* Objective
Copy the listing below line for line, with every character left as it is.

* Data shown
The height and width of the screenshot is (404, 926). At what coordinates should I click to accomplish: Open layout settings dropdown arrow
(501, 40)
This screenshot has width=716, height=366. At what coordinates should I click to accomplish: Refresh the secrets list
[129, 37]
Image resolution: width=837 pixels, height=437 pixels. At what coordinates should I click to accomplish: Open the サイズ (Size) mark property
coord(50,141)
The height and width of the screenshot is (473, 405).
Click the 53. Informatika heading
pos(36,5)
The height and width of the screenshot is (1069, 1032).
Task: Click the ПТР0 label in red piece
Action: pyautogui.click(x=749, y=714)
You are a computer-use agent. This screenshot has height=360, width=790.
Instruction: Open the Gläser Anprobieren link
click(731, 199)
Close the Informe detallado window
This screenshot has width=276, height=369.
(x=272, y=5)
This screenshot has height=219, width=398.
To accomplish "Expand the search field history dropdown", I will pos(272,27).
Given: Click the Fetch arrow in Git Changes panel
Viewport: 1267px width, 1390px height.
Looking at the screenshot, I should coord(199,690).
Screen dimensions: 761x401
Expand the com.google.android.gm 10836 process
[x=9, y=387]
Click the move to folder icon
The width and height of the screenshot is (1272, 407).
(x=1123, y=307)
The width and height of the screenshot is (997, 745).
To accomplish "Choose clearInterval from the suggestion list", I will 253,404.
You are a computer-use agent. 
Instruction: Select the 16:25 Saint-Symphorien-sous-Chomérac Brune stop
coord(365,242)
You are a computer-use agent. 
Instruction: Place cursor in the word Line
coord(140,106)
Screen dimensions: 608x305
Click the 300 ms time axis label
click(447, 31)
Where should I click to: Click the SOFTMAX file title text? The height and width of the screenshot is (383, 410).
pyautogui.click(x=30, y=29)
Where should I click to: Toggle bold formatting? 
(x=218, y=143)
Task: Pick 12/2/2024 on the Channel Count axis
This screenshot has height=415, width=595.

* In response
The height and width of the screenshot is (404, 926). At what coordinates should I click to accomplish: Open layout settings dropdown arrow
(501, 40)
This screenshot has width=716, height=366. At what coordinates should I click to accomplish: Refresh the secrets list
[129, 37]
Image resolution: width=837 pixels, height=437 pixels. At what coordinates should I click to accomplish: Open the サイズ (Size) mark property
coord(50,141)
The height and width of the screenshot is (473, 405).
Click the 53. Informatika heading
pos(36,5)
The height and width of the screenshot is (1069, 1032).
Task: Click the ПТР0 label in red piece
Action: pyautogui.click(x=749, y=714)
You are a computer-use agent. This screenshot has height=360, width=790.
Instruction: Open the Gläser Anprobieren link
click(731, 199)
Close the Informe detallado window
This screenshot has width=276, height=369.
(x=272, y=5)
This screenshot has height=219, width=398.
To accomplish "Expand the search field history dropdown", I will pos(272,27).
Given: Click the Fetch arrow in Git Changes panel
Viewport: 1267px width, 1390px height.
Looking at the screenshot, I should coord(199,690).
Screen dimensions: 761x401
Expand the com.google.android.gm 10836 process
[x=9, y=387]
Click the move to folder icon
The width and height of the screenshot is (1272, 407).
(x=1123, y=307)
The width and height of the screenshot is (997, 745).
To accomplish "Choose clearInterval from the suggestion list", I will 253,404.
You are a computer-use agent. 
Instruction: Select the 16:25 Saint-Symphorien-sous-Chomérac Brune stop
coord(365,242)
You are a computer-use agent. 
Instruction: Place cursor in the word Line
coord(140,106)
Screen dimensions: 608x305
Click the 300 ms time axis label
click(447, 31)
Where should I click to: Click the SOFTMAX file title text? The height and width of the screenshot is (383, 410).
pyautogui.click(x=30, y=29)
Where should I click to: Toggle bold formatting? 
(x=218, y=143)
Task: Pick 12/2/2024 on the Channel Count axis
This screenshot has height=415, width=595.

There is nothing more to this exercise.